Вода бежит к камню, где Шура стирает рубашку Егора. Она крадется на цыпочках, мурлычет у Шуриных босых ног. Она булькает под древесной корягой, куда собрались на ночь лесные клопы. Она шушукается с листьями ивы, она похохатывает в темноте. Она под мостиком. Она у будки Полкана. Полкан слышит пение воды и зевает.
Пение воды слышит сквозь сон и Егор. Он спит под яблоней. Над его головой звезды. Как серебряные яблоки, они зреют между листьями. Во сне он видит Шуру.

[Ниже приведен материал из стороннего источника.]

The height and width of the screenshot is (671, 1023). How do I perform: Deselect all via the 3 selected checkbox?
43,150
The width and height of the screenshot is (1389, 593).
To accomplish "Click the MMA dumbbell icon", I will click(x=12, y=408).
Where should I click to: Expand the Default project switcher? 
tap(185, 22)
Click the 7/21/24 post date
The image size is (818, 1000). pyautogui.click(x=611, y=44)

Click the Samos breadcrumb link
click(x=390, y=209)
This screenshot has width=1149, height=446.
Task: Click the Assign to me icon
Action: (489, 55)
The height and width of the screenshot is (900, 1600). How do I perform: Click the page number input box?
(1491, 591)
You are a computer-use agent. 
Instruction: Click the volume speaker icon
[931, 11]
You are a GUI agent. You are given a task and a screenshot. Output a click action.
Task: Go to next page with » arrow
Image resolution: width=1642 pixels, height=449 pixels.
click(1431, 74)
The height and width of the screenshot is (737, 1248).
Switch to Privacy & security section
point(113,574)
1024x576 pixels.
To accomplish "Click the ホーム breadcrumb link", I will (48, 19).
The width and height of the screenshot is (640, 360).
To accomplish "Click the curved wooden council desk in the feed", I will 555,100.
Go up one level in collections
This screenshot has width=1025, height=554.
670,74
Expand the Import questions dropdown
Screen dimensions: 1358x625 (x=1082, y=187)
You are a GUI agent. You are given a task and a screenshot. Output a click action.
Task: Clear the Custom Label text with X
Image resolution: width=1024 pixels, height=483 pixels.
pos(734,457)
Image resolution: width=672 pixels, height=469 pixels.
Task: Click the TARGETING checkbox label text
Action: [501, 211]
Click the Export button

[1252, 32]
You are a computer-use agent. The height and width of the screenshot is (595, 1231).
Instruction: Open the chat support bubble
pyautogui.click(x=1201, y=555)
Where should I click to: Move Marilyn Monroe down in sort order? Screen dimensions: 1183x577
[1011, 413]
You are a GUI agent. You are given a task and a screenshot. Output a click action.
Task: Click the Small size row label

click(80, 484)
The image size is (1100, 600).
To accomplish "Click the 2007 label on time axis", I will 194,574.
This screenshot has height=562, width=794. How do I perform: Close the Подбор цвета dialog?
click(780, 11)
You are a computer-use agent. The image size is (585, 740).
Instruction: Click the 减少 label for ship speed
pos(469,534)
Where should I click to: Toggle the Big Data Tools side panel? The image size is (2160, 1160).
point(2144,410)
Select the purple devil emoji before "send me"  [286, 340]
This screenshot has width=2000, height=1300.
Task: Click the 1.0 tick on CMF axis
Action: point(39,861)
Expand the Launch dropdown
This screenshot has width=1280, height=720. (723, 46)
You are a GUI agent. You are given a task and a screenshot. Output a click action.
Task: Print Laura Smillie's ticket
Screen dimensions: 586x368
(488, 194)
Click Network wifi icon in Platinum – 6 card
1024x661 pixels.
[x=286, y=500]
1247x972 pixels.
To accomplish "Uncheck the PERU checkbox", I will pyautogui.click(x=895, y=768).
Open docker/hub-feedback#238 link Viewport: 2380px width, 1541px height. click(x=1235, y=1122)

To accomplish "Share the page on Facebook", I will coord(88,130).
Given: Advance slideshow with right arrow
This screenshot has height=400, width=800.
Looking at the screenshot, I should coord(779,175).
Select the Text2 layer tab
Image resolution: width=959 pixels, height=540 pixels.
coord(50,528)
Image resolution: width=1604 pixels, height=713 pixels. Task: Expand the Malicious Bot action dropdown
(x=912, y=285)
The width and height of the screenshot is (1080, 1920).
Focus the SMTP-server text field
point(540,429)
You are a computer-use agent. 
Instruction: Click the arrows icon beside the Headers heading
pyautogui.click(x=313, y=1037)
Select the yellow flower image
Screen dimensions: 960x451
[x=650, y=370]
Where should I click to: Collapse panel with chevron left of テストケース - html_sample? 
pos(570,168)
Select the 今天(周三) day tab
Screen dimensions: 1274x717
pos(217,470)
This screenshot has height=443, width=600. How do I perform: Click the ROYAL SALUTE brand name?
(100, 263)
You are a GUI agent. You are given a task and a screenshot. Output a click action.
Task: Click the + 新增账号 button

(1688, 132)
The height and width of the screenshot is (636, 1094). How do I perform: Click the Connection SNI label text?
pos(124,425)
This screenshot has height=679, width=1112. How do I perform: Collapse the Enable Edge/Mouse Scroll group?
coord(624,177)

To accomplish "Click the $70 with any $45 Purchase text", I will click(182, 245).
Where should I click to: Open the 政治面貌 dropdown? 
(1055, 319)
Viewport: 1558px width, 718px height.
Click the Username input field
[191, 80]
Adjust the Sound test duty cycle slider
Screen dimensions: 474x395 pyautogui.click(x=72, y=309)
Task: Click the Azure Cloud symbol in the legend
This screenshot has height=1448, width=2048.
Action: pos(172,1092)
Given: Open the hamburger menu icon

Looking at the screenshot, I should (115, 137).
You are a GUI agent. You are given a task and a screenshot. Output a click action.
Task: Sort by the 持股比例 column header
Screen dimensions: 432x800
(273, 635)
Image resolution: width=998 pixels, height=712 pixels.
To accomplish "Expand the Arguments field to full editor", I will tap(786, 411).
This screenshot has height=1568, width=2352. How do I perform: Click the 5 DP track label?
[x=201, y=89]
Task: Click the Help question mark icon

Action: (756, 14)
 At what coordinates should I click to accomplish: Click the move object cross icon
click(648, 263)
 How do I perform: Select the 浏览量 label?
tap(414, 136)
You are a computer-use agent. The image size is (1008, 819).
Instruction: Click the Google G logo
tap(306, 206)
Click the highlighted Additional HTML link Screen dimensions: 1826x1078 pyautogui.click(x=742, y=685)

«Ну, куда ж я отсюда пойду?» — мучается во сне Егор.
VII. Соль земли
В эту ночь серебряные яблоки видел внук того старика, который торгует от кооперации солью. Его все знают в Антоновке. И он всех знает. На телеге, запряженной быком, с мешками соли, он кочует из колхоза в колхоз. Для него все дороги хороши и все ночлеги удобны. Он распрягает быка на берегу реки и спит, подложив под голову мешок с солью и только прикрыв ладонью глаза, чтобы не мешал свет звезд. Он ночует возле мельницы, где всю ночь плавает в синем воздухе сытная мучная пыль. Он знает, где в горах самая крупная ежевика, где раньше поспевает дикая груша… И ребята всегда бегут за его телегой, чтобы обо всем разузнать. Однажды он все-таки заблудился в горах. Это было в тот год, когда замерзли двенадцать школьников, которые шли из Лепсинска, а старик приехал невредимый. Говорят, он спал под брюхом быка, а бык дышал на него. Он многое знает, этот старик. Хороший старик, дай бог ему здоровья. Веселый. Ну, и пьяный бывает, не без того! Поднесут ему стопочку-другую, что ж, не на земь лить?! А сколько их, стопочек-то? Считать не пересчитать! На свадьбах, да на похоронах, да на крестинах… Старик только крякнет: «Эх ты, зелье, окаянная сила!»
Он видел, как рождается человек, а случалось, и сам принимал вместо повитухи; видел, как сосет ребенок материнскую грудь, и щечки младенца надуваются от удовольствия. Вот он отвалился, опьянев, и сладко посапывает розовым носиком. На его пухлых губках прозрачная капля. На них готова сесть пчела. Она не ужалит, а только соберет мед. Он многое знает… Вот что значит столько лет развозить соль.
— Соль, — говорит старик, — это самое первое дело: вот кровь у человека соленая, и слеза соленая, и пот трудовой — соленый!